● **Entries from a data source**
* Start *
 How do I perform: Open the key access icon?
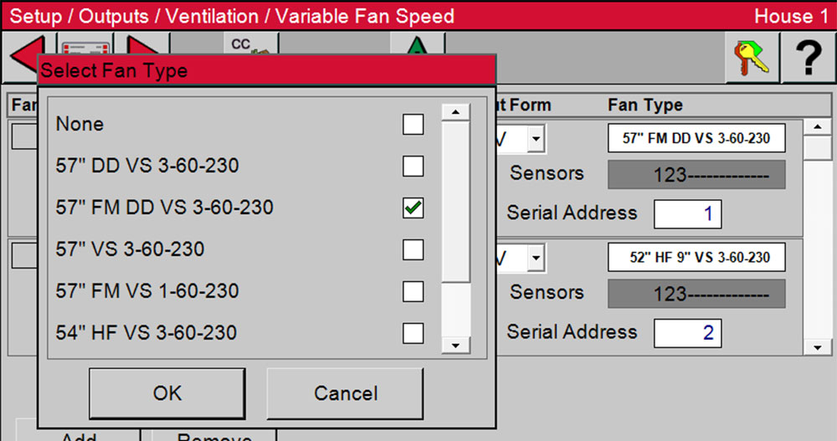coord(747,59)
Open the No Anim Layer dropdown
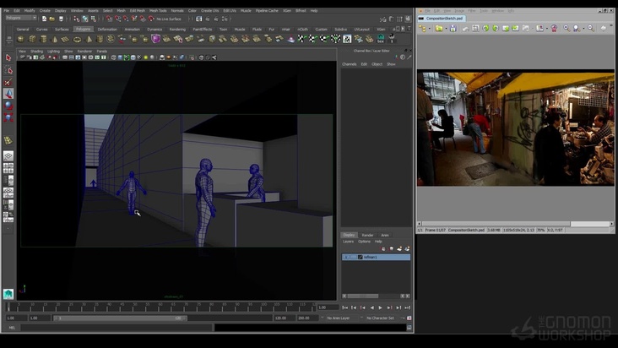This screenshot has height=348, width=618. click(x=339, y=318)
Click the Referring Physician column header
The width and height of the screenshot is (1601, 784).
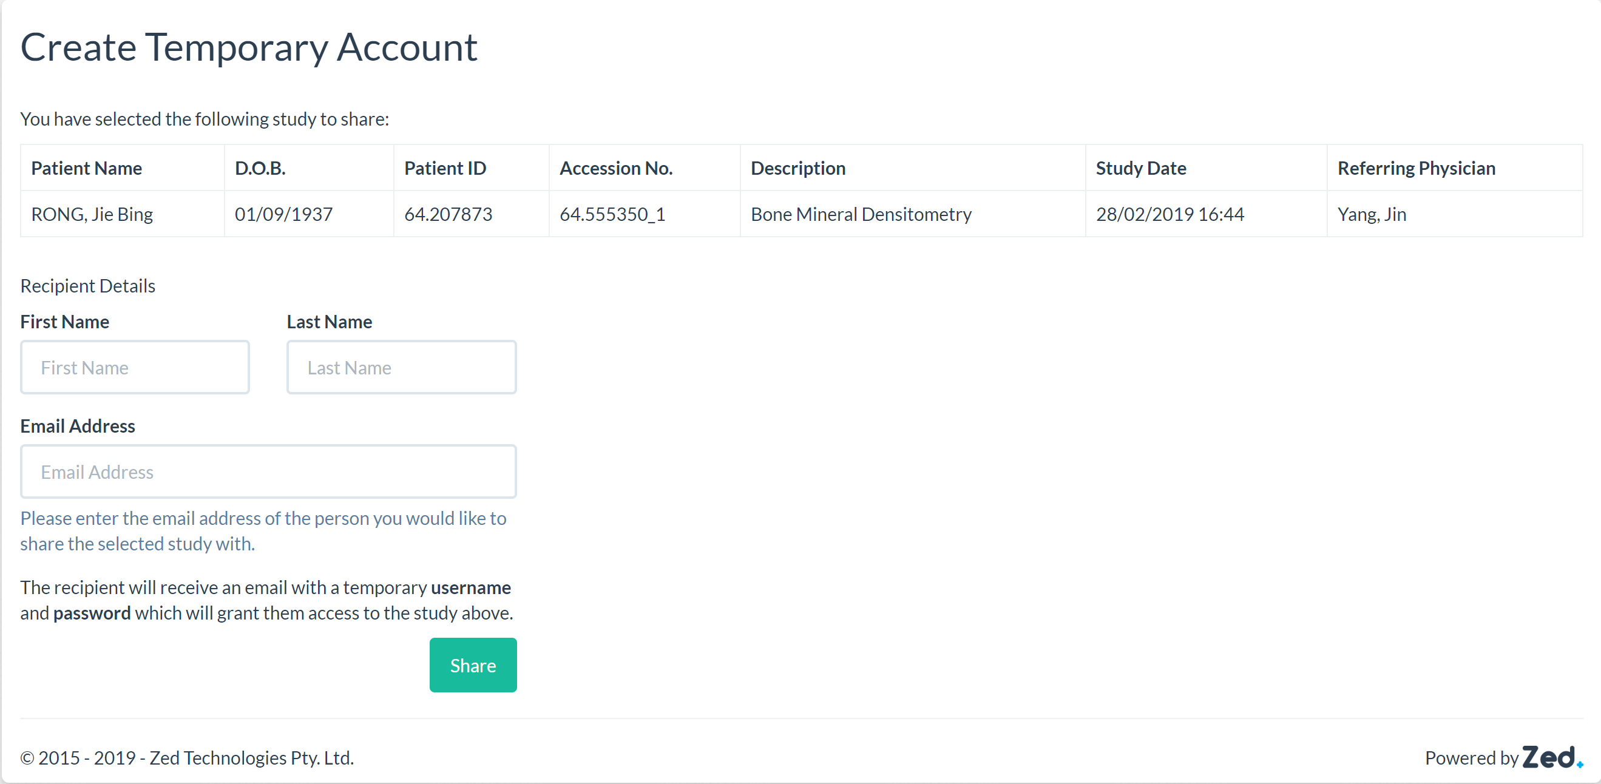1416,168
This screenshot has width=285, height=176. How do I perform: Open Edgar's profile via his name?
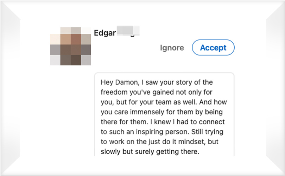click(x=105, y=33)
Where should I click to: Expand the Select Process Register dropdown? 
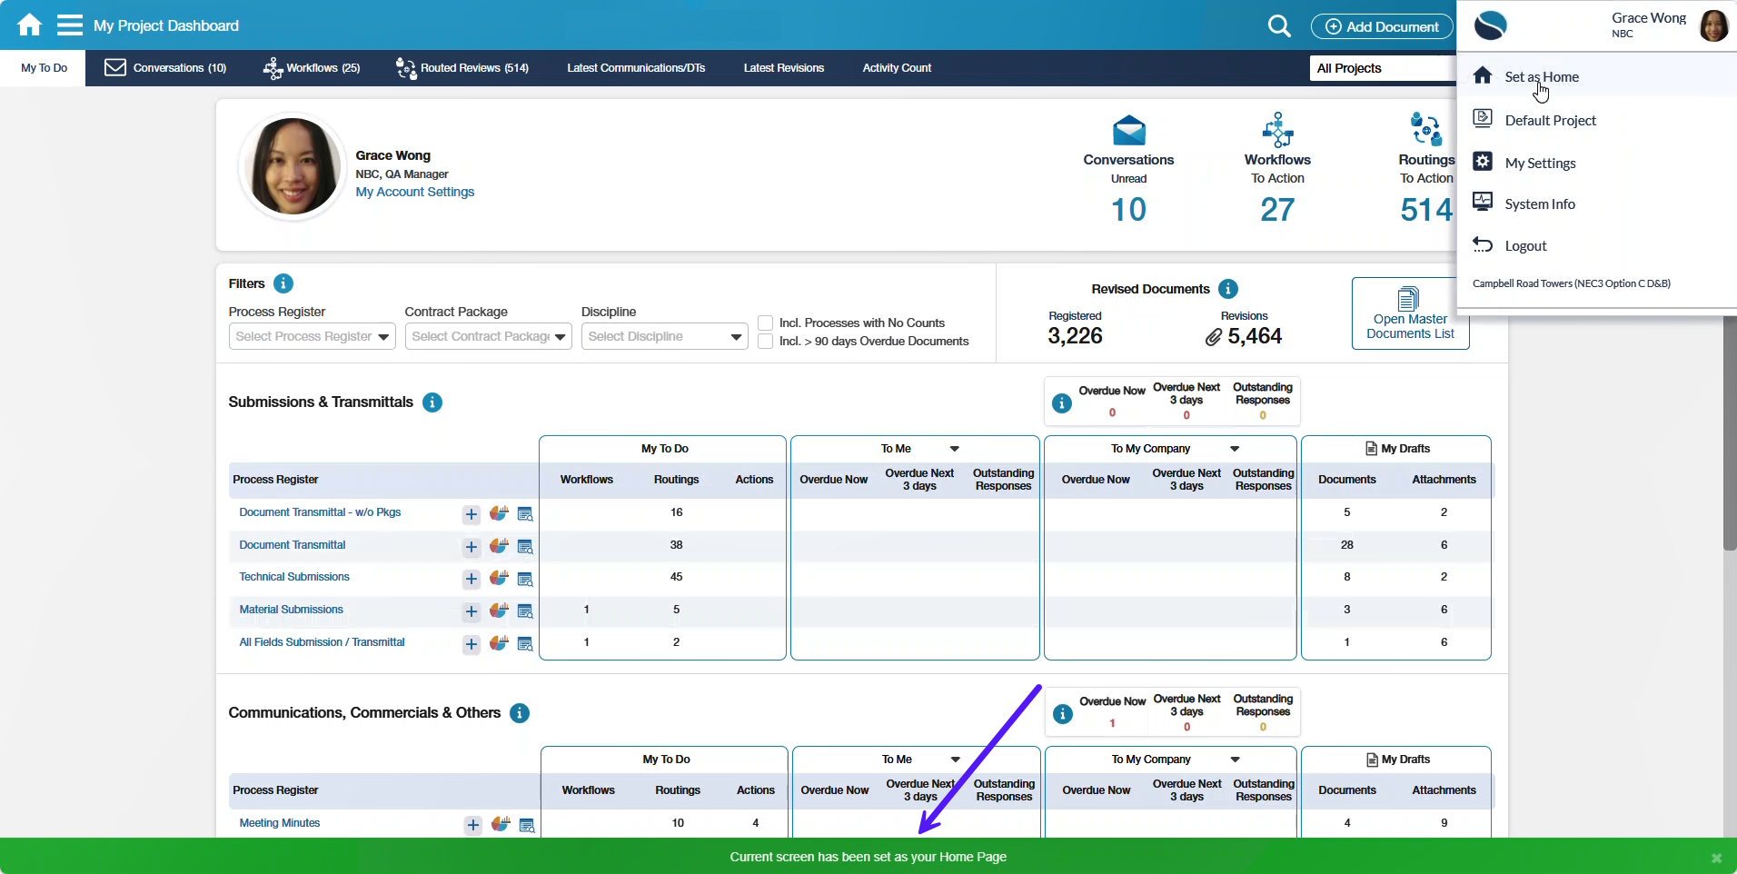pyautogui.click(x=312, y=337)
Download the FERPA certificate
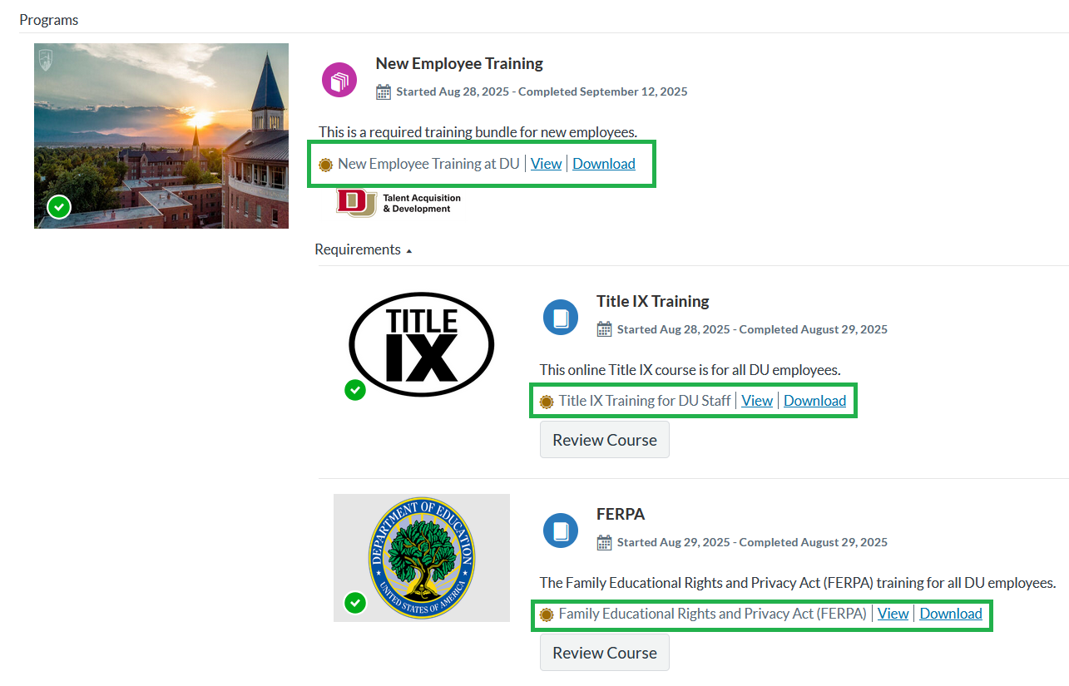This screenshot has height=686, width=1069. tap(950, 613)
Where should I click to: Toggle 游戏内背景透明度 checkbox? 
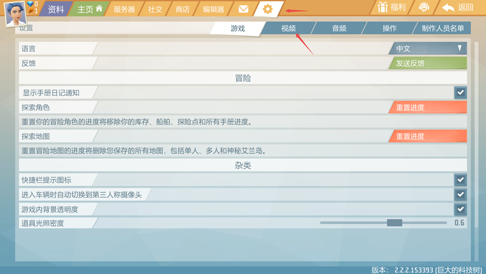click(x=460, y=209)
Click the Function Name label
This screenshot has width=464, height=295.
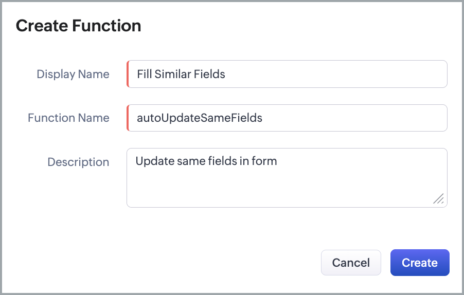tap(68, 118)
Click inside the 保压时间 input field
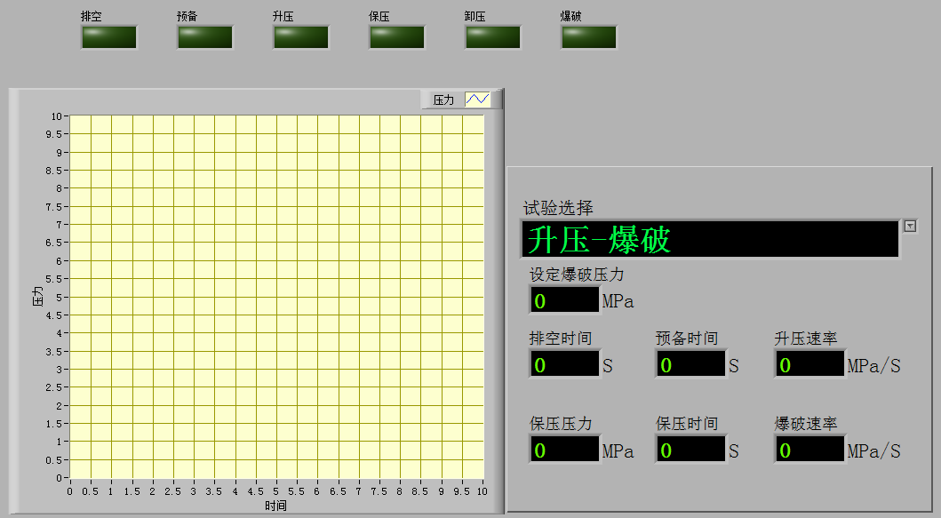The height and width of the screenshot is (518, 941). (690, 449)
* End *
● **WRITTEN TASK**
Rewrite the entries between the line holding "Where should I click to: Toggle" and the line holding "tap(68, 118)", inclusive, as a numbered list, skipping any blank lines. Leave the pictures out.

● **IN RESPONSE**
1. Where should I click to: Toggle 游戏内背景透明度 checkbox? 
2. click(x=460, y=209)
3. Click the Function Name label
4. This screenshot has width=464, height=295.
5. tap(68, 118)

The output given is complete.